Exercise description:
The entries are to be written out again with no differences.

[Record extracts — start]

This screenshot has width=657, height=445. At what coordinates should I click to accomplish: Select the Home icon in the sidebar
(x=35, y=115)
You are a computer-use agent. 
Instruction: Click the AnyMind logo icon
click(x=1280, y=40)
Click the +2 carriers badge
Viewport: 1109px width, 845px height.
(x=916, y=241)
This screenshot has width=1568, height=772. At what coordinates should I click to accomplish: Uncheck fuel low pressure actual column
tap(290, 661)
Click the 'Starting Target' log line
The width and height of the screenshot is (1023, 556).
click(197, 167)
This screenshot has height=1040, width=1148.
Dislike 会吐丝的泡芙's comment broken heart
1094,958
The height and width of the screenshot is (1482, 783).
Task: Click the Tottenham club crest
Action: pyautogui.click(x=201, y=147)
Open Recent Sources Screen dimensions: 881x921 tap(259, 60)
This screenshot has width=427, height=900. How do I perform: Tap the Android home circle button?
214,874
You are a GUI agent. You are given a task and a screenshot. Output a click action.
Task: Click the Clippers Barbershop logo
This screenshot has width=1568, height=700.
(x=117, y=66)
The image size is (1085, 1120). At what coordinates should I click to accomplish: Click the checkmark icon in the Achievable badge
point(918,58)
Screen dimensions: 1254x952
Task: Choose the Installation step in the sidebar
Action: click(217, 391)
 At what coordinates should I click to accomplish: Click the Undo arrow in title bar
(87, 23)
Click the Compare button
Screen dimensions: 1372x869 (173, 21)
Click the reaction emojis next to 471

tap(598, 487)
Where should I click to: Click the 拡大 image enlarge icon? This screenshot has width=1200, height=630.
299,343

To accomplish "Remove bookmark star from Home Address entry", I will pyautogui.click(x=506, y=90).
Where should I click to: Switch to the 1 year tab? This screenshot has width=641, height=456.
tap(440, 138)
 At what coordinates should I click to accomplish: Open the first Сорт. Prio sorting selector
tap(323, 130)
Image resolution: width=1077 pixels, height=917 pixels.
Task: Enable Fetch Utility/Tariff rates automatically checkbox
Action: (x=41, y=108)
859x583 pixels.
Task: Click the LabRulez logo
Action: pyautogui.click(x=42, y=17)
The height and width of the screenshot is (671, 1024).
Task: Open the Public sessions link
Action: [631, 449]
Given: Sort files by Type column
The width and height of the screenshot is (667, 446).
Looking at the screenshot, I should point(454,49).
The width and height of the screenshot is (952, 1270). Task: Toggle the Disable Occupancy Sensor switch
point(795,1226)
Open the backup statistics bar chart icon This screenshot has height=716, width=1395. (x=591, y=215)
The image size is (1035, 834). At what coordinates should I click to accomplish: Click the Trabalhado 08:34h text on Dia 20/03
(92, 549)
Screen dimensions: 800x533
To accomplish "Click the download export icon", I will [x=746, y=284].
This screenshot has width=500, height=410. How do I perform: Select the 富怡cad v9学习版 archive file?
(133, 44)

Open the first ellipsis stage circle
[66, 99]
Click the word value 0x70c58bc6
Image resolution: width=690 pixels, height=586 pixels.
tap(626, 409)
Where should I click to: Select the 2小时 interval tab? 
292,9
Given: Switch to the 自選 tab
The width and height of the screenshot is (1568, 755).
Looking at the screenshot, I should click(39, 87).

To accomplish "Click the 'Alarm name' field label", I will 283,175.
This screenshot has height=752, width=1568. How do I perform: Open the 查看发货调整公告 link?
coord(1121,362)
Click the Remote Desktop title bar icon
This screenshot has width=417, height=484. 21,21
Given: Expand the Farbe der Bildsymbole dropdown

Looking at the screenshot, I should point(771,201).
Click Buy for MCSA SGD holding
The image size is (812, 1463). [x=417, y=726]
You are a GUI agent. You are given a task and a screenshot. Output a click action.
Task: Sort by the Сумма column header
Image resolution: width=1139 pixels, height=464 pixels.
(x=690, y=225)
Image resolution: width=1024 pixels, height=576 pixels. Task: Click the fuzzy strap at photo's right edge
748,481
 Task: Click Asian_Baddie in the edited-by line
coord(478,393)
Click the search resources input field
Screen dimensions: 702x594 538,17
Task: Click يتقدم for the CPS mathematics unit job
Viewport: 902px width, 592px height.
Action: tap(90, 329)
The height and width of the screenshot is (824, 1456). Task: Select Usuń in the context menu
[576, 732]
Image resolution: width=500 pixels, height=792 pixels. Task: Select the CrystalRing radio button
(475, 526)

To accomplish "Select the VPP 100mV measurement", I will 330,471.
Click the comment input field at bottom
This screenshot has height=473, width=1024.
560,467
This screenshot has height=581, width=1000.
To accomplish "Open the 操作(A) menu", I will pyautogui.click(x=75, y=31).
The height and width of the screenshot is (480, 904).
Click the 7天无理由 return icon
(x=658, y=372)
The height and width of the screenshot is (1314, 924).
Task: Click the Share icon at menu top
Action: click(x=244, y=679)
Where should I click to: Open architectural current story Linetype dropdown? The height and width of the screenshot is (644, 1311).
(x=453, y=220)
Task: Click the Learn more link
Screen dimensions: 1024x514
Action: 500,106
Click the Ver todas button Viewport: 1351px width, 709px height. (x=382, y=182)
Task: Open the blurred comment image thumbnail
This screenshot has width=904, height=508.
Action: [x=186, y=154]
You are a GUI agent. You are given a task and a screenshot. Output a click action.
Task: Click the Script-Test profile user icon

[Record extracts — finish]

Response for this exercise:
This screenshot has width=657, height=445. At what coordinates should I click to accomplish: Select the Home icon in the sidebar
(x=35, y=115)
You are a computer-use agent. 
Instruction: Click the AnyMind logo icon
click(x=1280, y=40)
Click the +2 carriers badge
Viewport: 1109px width, 845px height.
(x=916, y=241)
This screenshot has width=1568, height=772. At what coordinates should I click to accomplish: Uncheck fuel low pressure actual column
tap(290, 661)
Click the 'Starting Target' log line
The width and height of the screenshot is (1023, 556).
click(197, 167)
This screenshot has height=1040, width=1148.
Dislike 会吐丝的泡芙's comment broken heart
1094,958
The height and width of the screenshot is (1482, 783).
Task: Click the Tottenham club crest
Action: pyautogui.click(x=201, y=147)
Open Recent Sources Screen dimensions: 881x921 tap(259, 60)
This screenshot has width=427, height=900. How do I perform: Tap the Android home circle button?
214,874
You are a GUI agent. You are given a task and a screenshot. Output a click action.
Task: Click the Clippers Barbershop logo
This screenshot has width=1568, height=700.
(x=117, y=66)
The image size is (1085, 1120). At what coordinates should I click to accomplish: Click the checkmark icon in the Achievable badge
point(918,58)
Screen dimensions: 1254x952
Task: Choose the Installation step in the sidebar
Action: click(217, 391)
 At what coordinates should I click to accomplish: Click the Undo arrow in title bar
(87, 23)
Click the Compare button
Screen dimensions: 1372x869 (173, 21)
Click the reaction emojis next to 471

tap(598, 487)
Where should I click to: Click the 拡大 image enlarge icon? This screenshot has width=1200, height=630.
299,343

To accomplish "Remove bookmark star from Home Address entry", I will pyautogui.click(x=506, y=90).
Where should I click to: Switch to the 1 year tab? This screenshot has width=641, height=456.
tap(440, 138)
 At what coordinates should I click to accomplish: Open the first Сорт. Prio sorting selector
tap(323, 130)
Image resolution: width=1077 pixels, height=917 pixels.
Task: Enable Fetch Utility/Tariff rates automatically checkbox
Action: (x=41, y=108)
859x583 pixels.
Task: Click the LabRulez logo
Action: pyautogui.click(x=42, y=17)
The height and width of the screenshot is (671, 1024).
Task: Open the Public sessions link
Action: [631, 449]
Given: Sort files by Type column
The width and height of the screenshot is (667, 446).
Looking at the screenshot, I should point(454,49).
The width and height of the screenshot is (952, 1270). Task: Toggle the Disable Occupancy Sensor switch
point(795,1226)
Open the backup statistics bar chart icon This screenshot has height=716, width=1395. (x=591, y=215)
The image size is (1035, 834). At what coordinates should I click to accomplish: Click the Trabalhado 08:34h text on Dia 20/03
(92, 549)
Screen dimensions: 800x533
To accomplish "Click the download export icon", I will [x=746, y=284].
This screenshot has width=500, height=410. How do I perform: Select the 富怡cad v9学习版 archive file?
(133, 44)

Open the first ellipsis stage circle
[66, 99]
Click the word value 0x70c58bc6
Image resolution: width=690 pixels, height=586 pixels.
tap(626, 409)
Where should I click to: Select the 2小时 interval tab? 
292,9
Given: Switch to the 自選 tab
The width and height of the screenshot is (1568, 755).
Looking at the screenshot, I should click(39, 87).

To accomplish "Click the 'Alarm name' field label", I will 283,175.
This screenshot has height=752, width=1568. How do I perform: Open the 查看发货调整公告 link?
coord(1121,362)
Click the Remote Desktop title bar icon
This screenshot has width=417, height=484. 21,21
Given: Expand the Farbe der Bildsymbole dropdown

Looking at the screenshot, I should point(771,201).
Click Buy for MCSA SGD holding
The image size is (812, 1463). [x=417, y=726]
You are a GUI agent. You are given a task and a screenshot. Output a click action.
Task: Sort by the Сумма column header
Image resolution: width=1139 pixels, height=464 pixels.
(x=690, y=225)
Image resolution: width=1024 pixels, height=576 pixels. Task: Click the fuzzy strap at photo's right edge
748,481
 Task: Click Asian_Baddie in the edited-by line
coord(478,393)
Click the search resources input field
Screen dimensions: 702x594 538,17
Task: Click يتقدم for the CPS mathematics unit job
Viewport: 902px width, 592px height.
Action: tap(90, 329)
The height and width of the screenshot is (824, 1456). Task: Select Usuń in the context menu
[576, 732]
Image resolution: width=500 pixels, height=792 pixels. Task: Select the CrystalRing radio button
(475, 526)

To accomplish "Select the VPP 100mV measurement", I will 330,471.
Click the comment input field at bottom
This screenshot has height=473, width=1024.
560,467
This screenshot has height=581, width=1000.
To accomplish "Open the 操作(A) menu", I will pyautogui.click(x=75, y=31).
The height and width of the screenshot is (480, 904).
Click the 7天无理由 return icon
(x=658, y=372)
The height and width of the screenshot is (1314, 924).
Task: Click the Share icon at menu top
Action: click(x=244, y=679)
Where should I click to: Open architectural current story Linetype dropdown? The height and width of the screenshot is (644, 1311).
(x=453, y=220)
Task: Click the Learn more link
Screen dimensions: 1024x514
Action: 500,106
Click the Ver todas button Viewport: 1351px width, 709px height. (x=382, y=182)
Task: Open the blurred comment image thumbnail
This screenshot has width=904, height=508.
Action: [x=186, y=154]
You are a GUI agent. You are given a task and a screenshot. Output a click action.
Task: Click the Script-Test profile user icon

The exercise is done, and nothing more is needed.